---------- Data supplied ----------

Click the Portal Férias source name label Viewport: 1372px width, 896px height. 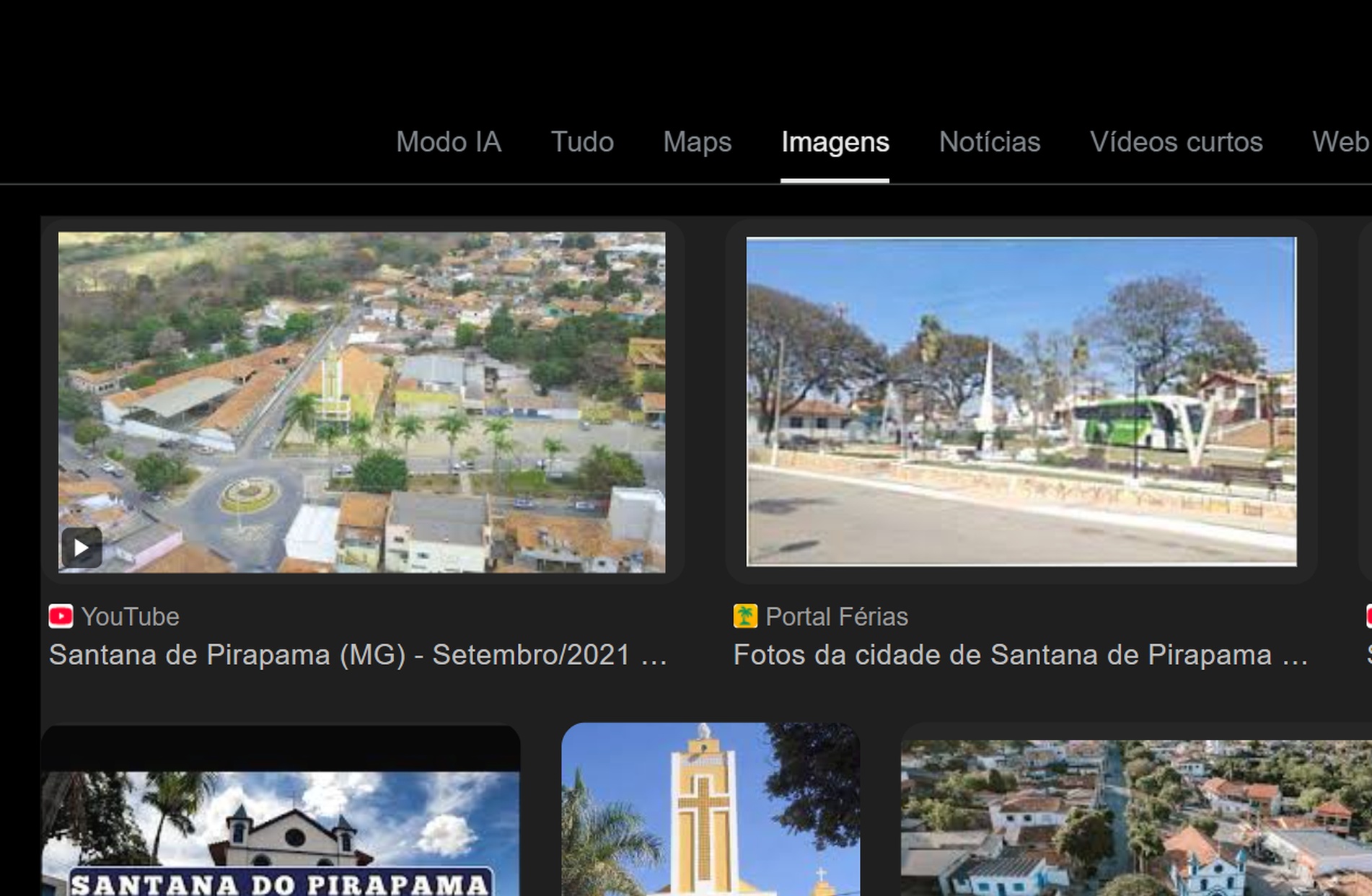(836, 617)
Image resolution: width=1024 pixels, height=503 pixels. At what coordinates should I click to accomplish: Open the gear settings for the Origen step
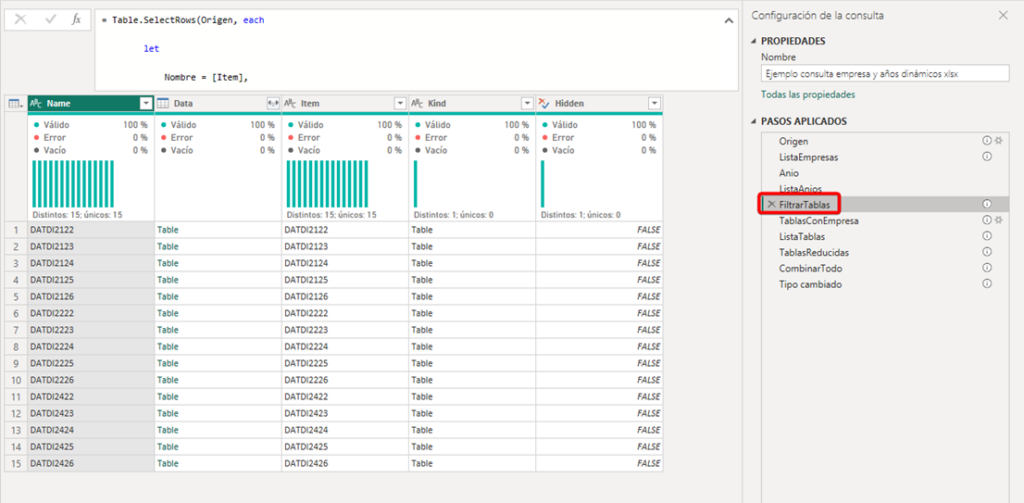[x=997, y=141]
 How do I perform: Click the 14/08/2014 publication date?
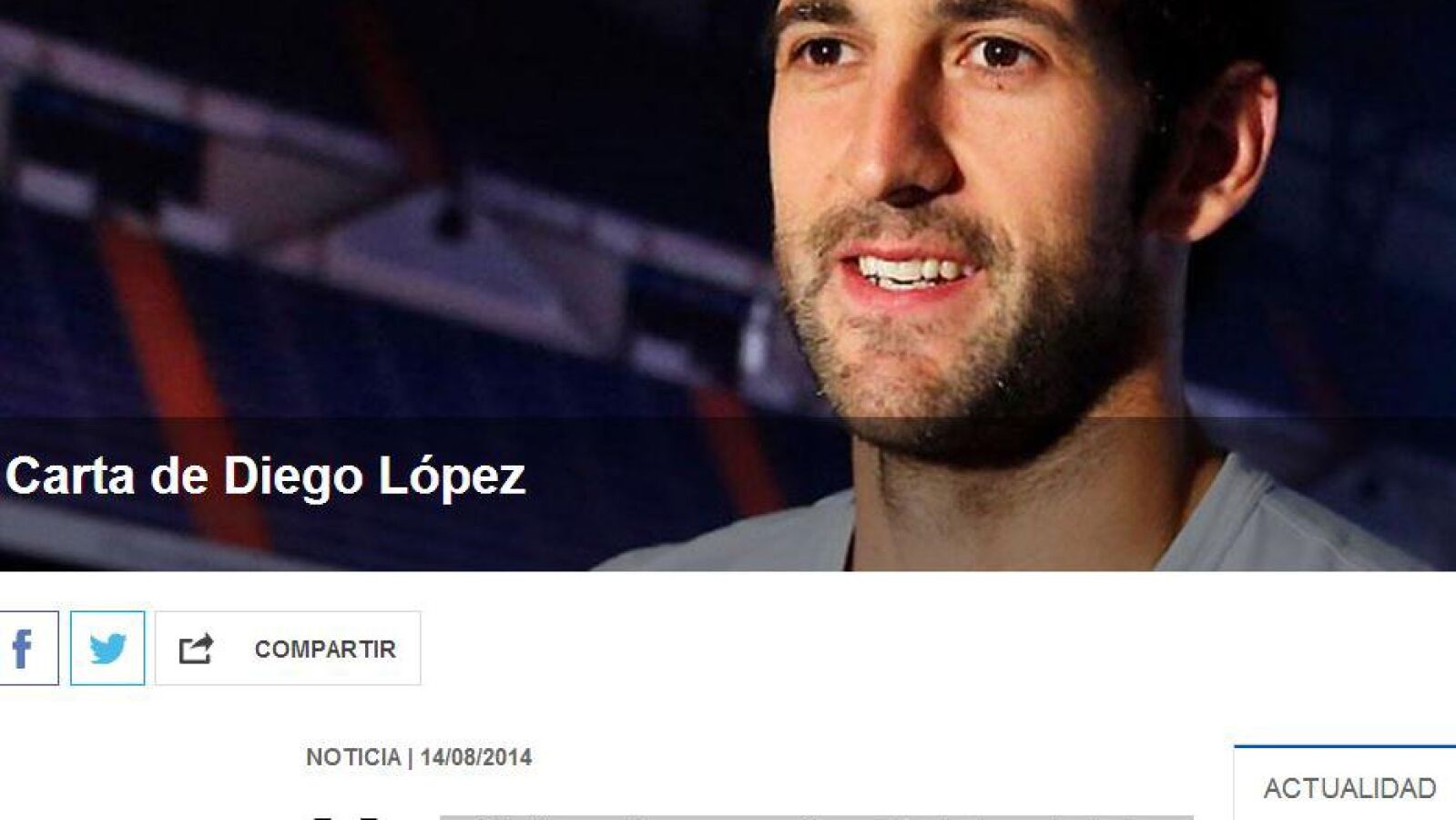click(476, 757)
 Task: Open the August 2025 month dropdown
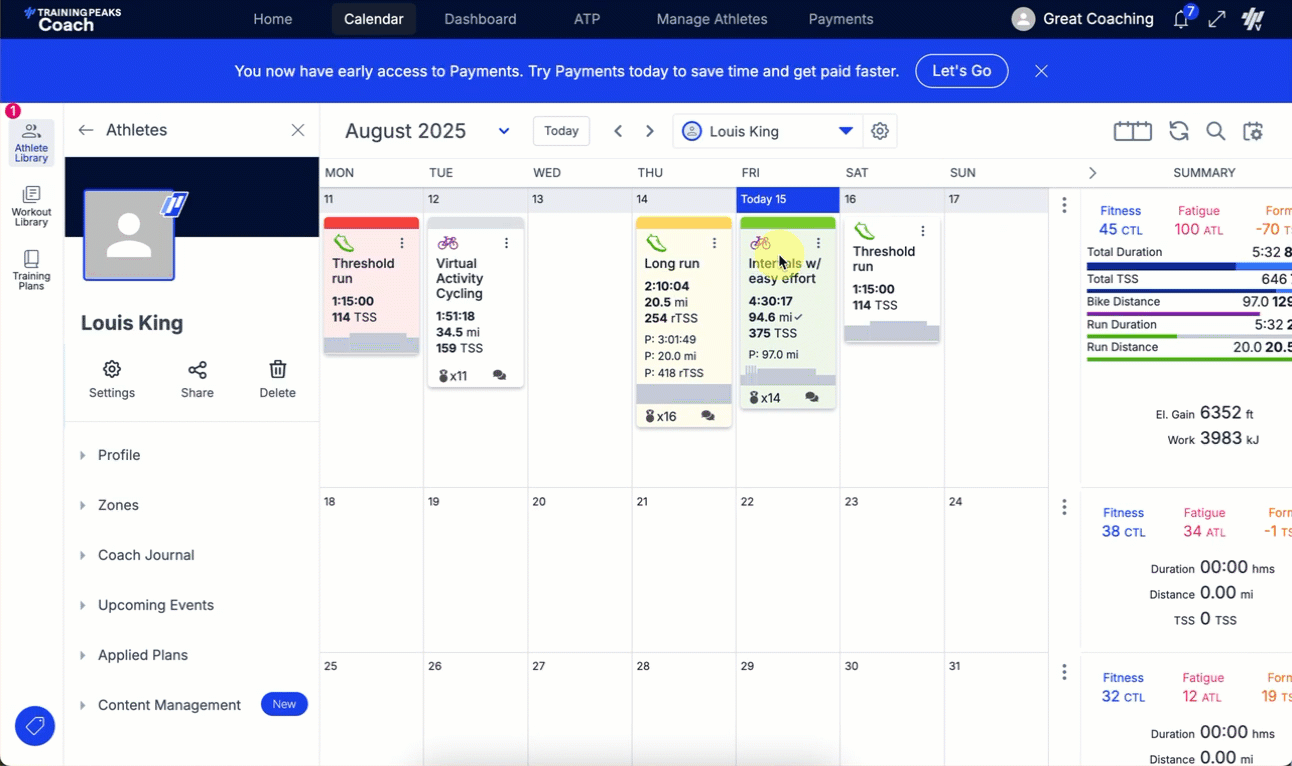504,131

----------

How to complete this task: If a picture falls within the lines from the one containing "Image resolution: width=1024" through the end of the material, leave it out while repeating those lines exactly.

Response below:
Image resolution: width=1024 pixels, height=503 pixels. At what coordinates should I click to accomplish: Open the gear settings for the Origen step
[x=997, y=141]
 How do I perform: Click the 14/08/2014 publication date?
click(476, 757)
 Task: Open the August 2025 month dropdown
504,131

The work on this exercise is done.